Though her experience on the sidelines of the football game may not have seen or even felt the same as her experiences in the goal for Vanderbilt soccer, Fuller’s headspace was. This was, after all, just another athletic competition in her mind, something she has become accustomed to during her life.
“There’s literally nothing different,” Fuller said. “How I would prepare for a soccer game is how I’m preparing for a football game.”
Though the team and Fuller were both prepared to have her kick for points during the game, whether that be a field goal or extra point, the Commodores never got the opportunity to during the 41-0 loss.
Even so, Fuller was able to spread her story throughout the country. Fuller even furthered her platform, becoming the first football player to wear the phrase “Play Like a Girl” on the back of her helmet to draw attention to the non-profit organization that encourages young women to get involved in athletics and to gain access to science, technology, engineering and mathematics programs. Due to her performance, Play Like a Girl was able to raise over $13,000 in donations.
However, the phrase also had a deeper meaning for Fuller and her moment in history.
“It used to be an insult like ‘Oh you play like a girl’ and I wanted to turn that on its head and say ‘No, that’s actually a huge compliment to play like a girl,’” Fuller said. “We’ve fought through so many things and we’re showing up now.

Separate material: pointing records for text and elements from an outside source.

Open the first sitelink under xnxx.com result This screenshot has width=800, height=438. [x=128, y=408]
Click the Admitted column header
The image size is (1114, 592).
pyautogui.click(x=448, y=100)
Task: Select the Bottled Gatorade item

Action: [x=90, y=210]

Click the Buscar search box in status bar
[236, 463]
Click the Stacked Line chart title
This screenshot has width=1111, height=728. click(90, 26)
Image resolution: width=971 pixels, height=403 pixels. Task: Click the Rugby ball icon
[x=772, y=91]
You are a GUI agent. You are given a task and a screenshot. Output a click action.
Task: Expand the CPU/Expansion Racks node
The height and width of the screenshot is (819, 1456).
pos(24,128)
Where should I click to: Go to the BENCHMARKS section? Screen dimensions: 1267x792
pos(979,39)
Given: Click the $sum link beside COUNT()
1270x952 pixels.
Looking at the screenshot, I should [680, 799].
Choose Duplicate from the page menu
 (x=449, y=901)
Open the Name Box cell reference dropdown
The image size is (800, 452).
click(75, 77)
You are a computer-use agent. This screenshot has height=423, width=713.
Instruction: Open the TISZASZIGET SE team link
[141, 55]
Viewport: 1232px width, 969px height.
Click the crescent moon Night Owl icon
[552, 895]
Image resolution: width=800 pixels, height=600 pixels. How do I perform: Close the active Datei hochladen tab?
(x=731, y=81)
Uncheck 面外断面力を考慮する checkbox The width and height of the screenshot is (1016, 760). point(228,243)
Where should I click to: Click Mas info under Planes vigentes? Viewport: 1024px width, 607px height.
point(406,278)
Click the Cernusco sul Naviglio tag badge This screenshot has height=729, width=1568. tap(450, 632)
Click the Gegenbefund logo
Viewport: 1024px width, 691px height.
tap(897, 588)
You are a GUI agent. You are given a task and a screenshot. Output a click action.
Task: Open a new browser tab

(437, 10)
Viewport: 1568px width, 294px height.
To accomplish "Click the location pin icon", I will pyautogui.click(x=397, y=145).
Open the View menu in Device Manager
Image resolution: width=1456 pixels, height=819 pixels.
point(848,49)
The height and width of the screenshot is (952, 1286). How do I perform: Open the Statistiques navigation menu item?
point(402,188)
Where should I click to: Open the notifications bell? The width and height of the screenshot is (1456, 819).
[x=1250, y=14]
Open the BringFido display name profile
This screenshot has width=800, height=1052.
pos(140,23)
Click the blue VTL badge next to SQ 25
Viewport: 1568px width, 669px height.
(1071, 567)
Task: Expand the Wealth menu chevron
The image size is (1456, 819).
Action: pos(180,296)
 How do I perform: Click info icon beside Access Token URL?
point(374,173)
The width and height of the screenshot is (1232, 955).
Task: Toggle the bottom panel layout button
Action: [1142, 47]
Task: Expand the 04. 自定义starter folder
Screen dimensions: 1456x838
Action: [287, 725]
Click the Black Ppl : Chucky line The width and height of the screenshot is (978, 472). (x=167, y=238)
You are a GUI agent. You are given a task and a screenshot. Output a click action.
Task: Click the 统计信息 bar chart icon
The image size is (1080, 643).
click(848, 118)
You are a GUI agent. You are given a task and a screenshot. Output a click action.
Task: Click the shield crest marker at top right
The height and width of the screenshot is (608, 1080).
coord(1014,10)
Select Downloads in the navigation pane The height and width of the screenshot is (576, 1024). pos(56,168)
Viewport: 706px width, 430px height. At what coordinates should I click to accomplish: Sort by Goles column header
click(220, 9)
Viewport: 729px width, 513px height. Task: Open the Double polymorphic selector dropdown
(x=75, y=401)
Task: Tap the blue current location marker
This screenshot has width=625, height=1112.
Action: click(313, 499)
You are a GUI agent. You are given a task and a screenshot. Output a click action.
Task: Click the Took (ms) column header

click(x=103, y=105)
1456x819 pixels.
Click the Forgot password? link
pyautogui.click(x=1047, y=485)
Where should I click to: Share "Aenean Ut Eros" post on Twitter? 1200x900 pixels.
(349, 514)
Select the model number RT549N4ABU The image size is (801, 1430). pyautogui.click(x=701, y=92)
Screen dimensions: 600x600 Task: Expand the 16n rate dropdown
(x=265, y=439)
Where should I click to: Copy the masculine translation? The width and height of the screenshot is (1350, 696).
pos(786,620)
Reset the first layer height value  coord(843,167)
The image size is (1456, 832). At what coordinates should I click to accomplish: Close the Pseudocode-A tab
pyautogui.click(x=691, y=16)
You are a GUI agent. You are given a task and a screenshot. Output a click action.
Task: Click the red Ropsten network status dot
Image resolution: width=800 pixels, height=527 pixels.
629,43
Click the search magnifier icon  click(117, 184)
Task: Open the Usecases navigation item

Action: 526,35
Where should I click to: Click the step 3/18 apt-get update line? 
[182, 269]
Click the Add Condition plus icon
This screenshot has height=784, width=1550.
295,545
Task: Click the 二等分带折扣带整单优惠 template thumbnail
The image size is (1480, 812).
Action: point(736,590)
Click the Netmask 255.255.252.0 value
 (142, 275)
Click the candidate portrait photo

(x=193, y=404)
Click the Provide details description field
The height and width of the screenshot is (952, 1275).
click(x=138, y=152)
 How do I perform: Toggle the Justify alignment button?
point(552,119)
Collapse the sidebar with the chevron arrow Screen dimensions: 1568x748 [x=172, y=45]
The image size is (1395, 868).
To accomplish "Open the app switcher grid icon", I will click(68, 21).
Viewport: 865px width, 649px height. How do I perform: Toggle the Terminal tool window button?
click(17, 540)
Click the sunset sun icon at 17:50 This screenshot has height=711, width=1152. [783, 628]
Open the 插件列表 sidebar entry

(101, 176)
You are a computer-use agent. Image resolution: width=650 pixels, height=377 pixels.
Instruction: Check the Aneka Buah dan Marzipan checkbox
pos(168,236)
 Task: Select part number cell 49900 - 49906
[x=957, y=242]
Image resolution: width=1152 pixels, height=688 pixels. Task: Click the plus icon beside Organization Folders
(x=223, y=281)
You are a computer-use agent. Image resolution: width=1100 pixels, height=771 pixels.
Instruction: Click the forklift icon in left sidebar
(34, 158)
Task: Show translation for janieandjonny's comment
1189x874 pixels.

We’re breaking down these barriers and I wanted to make that clear.”
Fuller’s historic kick also earned her a special recognition from the SEC. On Monday, Fuller was named the conference’s co-special teams player of the week.
— Vanderbilt Football (@VandyFootball) November 30, 2020
Although she may be known for her history-making kick, Fuller is not done yet. She plans to continue kicking for the Commodores for the remainder of the season while continuing to serve as an inspiration to future female athletes looking to change expectations in the sports world.
“I would say [girls] can do anything they set their minds to,” Fuller said. “It’s not always going to be easy. There’s going to be ups and downs. The willingness to fight through the downs and cherish the ups is really important. Just keep fighting and keep working hard towards your goals.”
Though her biggest moment in the spotlight may have come and gone, it’s clear that Fuller will be a continuous advocate for change in the world, which is the best reward anybody can earn.
“The more people I talk to, the more I realize this is really making a big change,” Fuller said. “There’s a lot of women that are on the football staff whether it’s athletic trainers, the media team or whatever it is, there are a lot of women involved in these sports. Why can’t we have bathrooms? Why can’t we have locker rooms? … It’s simple things like that that are gaining attention and I’m really excited to be part of that narrative where we’re going to change that and make this the norm.”